With the commercialisation of personal data, antitrust authorities in the EU and the US have started to recognise privacy as a non-price competition parameter. Despite the recognition, there is little general theoretical literature on this subject. The thesis seeks to fill in this gap by outlining different theories of harm for incorporating privacy as a non-price element into merger assessment and discussing various anticompetitive practices affecting privacy.
Privacy cartels: At the center of competition rules is the prohibition of cartels—rival companies are forbidden from agreeing on the price they charge their customers. But price as a parameter of competition is largely absent in relation to many digital services, where users often “pay” by handing over their personal data. The question is whether users' privacy could become the new arena for cartel agreements. The answer is yes, it could and it has. The agreement between Google and Eye, company that owns the anti-tracking and ad-blocking software Adblock Plus, is a good example. Google paid Eyeo millions in return for Eyeo agreeing to restrict its ad-blocking activity and scale down its investment in the market.
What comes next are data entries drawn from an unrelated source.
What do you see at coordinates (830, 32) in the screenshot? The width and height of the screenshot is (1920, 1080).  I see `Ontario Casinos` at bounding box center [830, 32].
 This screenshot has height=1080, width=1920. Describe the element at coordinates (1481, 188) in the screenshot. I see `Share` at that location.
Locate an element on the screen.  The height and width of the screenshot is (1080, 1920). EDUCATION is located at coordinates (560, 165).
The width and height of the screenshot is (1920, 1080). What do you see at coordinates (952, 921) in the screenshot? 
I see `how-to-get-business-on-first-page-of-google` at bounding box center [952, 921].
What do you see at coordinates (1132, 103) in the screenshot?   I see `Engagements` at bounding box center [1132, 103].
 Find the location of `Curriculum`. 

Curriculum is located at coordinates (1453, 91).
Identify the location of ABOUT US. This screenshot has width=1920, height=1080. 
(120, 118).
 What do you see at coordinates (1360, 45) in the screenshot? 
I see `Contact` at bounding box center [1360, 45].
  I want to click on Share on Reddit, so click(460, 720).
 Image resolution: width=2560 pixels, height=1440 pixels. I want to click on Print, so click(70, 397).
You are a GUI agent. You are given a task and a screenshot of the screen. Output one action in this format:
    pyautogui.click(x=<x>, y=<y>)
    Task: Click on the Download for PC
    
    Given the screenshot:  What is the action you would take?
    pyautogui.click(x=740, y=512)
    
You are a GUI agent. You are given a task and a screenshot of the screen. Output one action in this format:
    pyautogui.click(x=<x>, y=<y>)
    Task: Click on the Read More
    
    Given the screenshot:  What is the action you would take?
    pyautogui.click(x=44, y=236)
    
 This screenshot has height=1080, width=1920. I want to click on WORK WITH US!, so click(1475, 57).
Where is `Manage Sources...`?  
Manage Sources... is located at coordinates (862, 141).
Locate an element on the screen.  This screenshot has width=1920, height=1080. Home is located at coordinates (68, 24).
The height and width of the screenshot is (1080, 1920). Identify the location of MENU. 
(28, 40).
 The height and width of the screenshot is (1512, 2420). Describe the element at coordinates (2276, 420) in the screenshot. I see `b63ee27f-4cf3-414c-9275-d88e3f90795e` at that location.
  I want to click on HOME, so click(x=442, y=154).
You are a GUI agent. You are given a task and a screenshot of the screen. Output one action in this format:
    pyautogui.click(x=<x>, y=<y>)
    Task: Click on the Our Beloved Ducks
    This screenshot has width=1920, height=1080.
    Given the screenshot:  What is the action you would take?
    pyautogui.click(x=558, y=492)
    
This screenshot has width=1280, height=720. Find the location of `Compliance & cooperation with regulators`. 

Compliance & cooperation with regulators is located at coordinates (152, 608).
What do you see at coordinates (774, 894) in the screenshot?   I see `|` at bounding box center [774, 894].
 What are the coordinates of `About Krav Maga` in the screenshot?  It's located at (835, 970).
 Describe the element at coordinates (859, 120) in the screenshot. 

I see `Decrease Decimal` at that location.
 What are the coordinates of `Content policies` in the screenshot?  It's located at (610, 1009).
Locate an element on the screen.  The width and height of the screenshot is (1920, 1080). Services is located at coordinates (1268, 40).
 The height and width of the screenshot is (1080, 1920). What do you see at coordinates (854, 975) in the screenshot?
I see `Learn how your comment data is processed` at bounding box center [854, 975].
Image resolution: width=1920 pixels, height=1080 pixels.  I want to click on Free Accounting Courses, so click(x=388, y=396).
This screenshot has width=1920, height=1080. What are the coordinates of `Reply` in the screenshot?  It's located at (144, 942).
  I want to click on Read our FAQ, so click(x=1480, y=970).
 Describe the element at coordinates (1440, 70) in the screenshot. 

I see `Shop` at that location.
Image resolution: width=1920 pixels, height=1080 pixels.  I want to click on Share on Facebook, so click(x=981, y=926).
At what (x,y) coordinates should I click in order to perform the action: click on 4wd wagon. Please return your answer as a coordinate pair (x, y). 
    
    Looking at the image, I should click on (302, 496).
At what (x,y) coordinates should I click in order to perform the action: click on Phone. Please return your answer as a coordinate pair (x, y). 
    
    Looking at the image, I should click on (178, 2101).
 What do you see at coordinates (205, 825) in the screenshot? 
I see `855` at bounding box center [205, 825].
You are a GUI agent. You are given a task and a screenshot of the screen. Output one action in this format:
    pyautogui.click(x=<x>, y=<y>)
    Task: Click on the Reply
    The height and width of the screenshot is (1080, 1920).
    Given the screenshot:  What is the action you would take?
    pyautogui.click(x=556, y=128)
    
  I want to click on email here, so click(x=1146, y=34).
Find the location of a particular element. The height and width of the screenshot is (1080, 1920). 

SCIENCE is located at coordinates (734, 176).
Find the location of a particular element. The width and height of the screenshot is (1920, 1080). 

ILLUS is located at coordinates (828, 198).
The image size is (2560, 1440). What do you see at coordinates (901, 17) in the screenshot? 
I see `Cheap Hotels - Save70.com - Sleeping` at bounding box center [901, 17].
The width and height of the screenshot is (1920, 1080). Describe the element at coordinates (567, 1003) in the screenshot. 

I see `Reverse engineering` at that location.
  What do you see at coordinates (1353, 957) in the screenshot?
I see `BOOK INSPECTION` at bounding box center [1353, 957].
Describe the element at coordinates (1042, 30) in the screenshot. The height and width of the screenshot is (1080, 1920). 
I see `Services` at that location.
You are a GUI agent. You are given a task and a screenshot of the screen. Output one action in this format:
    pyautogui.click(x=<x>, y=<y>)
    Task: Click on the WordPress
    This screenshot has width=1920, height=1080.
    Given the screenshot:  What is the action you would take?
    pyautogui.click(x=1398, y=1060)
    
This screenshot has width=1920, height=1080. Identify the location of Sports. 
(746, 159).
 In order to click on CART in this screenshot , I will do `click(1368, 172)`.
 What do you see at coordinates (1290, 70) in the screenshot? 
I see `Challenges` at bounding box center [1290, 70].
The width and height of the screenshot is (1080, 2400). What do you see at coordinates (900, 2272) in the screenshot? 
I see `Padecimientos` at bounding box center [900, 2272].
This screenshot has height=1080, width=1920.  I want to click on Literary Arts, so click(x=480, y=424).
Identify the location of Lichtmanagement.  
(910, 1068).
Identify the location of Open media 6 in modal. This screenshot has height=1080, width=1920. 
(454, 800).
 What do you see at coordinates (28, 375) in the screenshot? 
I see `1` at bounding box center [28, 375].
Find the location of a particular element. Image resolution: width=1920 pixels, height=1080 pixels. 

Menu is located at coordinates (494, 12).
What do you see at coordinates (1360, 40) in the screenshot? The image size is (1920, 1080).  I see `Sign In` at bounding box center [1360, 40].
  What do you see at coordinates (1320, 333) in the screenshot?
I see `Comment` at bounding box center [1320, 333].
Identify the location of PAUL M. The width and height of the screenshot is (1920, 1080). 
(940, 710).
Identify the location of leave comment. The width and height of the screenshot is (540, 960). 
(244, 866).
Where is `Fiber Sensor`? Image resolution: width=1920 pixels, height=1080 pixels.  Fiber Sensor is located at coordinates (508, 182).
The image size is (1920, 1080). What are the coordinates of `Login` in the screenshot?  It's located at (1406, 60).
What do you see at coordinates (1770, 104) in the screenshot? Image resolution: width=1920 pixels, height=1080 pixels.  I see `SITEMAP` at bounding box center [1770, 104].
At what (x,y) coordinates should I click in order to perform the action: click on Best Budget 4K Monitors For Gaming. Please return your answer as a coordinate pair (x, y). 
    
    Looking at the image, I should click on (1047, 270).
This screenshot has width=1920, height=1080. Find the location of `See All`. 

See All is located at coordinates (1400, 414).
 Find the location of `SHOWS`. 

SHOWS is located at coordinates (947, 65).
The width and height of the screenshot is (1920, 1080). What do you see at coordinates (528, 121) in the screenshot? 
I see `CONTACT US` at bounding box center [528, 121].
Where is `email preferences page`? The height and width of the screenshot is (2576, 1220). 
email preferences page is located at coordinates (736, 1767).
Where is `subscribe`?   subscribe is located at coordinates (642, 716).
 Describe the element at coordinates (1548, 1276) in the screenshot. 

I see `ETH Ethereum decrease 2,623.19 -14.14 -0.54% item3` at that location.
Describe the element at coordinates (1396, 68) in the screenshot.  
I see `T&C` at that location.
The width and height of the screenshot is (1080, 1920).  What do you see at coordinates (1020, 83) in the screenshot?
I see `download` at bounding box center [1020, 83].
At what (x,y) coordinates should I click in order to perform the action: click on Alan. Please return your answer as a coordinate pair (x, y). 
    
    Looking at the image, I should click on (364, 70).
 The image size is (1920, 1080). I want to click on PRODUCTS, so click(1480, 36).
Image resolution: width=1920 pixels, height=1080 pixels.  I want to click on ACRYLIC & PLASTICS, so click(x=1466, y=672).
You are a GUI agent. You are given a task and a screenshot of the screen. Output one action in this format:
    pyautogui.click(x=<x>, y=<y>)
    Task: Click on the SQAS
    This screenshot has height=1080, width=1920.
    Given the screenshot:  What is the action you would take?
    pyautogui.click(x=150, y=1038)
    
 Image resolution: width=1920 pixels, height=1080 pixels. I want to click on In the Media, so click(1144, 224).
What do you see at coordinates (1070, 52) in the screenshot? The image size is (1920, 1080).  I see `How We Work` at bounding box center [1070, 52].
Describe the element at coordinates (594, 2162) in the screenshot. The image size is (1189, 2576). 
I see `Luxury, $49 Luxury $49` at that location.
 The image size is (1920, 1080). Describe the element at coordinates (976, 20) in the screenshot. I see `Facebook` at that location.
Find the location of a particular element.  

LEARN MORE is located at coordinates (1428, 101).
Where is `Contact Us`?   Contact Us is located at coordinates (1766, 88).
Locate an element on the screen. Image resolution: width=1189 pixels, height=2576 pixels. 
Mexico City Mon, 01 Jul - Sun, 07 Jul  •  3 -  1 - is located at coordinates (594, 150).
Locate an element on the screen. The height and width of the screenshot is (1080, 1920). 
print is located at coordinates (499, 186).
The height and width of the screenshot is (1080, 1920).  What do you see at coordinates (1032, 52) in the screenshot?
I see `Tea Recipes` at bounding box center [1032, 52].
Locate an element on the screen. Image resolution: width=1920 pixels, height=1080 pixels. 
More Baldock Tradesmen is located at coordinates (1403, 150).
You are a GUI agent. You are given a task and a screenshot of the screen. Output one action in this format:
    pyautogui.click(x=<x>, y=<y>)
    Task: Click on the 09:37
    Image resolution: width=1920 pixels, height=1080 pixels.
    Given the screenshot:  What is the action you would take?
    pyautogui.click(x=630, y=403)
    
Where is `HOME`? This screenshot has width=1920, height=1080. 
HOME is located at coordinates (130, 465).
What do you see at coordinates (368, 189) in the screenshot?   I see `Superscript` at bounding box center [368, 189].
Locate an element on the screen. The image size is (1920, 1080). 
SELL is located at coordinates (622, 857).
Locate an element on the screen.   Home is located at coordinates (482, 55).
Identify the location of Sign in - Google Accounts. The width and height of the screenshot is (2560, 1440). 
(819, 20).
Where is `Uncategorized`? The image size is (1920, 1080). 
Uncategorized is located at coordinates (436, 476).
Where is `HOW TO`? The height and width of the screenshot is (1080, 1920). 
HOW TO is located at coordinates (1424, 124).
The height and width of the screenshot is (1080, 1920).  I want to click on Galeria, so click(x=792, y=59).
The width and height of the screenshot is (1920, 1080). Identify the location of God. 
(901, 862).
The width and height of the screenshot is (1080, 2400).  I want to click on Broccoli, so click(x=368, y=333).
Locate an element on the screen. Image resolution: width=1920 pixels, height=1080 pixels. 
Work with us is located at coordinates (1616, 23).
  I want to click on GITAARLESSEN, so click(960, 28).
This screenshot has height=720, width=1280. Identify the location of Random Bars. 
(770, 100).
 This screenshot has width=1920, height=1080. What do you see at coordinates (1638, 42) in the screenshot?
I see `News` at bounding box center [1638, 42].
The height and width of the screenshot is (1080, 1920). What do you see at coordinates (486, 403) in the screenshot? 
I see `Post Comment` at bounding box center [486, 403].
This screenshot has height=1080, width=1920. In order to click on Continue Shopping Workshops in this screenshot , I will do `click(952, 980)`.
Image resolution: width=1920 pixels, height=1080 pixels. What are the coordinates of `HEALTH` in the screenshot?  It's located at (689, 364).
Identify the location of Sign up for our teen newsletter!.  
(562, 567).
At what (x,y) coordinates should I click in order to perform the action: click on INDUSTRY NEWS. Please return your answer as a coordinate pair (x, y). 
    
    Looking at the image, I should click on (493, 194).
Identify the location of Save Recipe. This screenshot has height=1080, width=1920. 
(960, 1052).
This was found to be anticompetitive by the German and the Austrian Competition Authorities.
Platform bans of privacy-enhancing services: Is it a breach of competition law if Google removes privacy-enhancing apps such as Adblock Plus from its Google Play app store? Under EU competition law, this depends on whether Google Play is indispensable, i.e. the only alternative, for the app to reach consumers. Indeed Google Play is not the only gateway as users can download Adblock Plus directly from its website and install its browser extensions. The question is what happens if Google also controls the other alternatives and removes Adblock Plus’s browser extension from Chrome and its website from Google Search results—which Google actually did in 2012? Drawing lessons from emergent properties, the thesis advocates for a holistic analysis of an illegal refusal to deal under TFEU Article 102, taking into account the possibility that a dominant undertaking could hinder effective competition using multiple actions across different platforms and targeting several players.
Method and Lessons
The thesis draws on elements from systems theory, particularly the concept of emergent property to answer the research questions. Two lessons from emergent properties are worth highlighting: first, although the idea of ‘one thing at a time’ is a useful guiding principle in life, it may not be suitable in a world where the line between one thing and another is unclear. Importantly, law in general, but data privacy and competition law in particular, has to recognise the possibility that the sum of fully compliant behaviours may nonetheless create behaviour that is not compliant or not in the spirit of the law.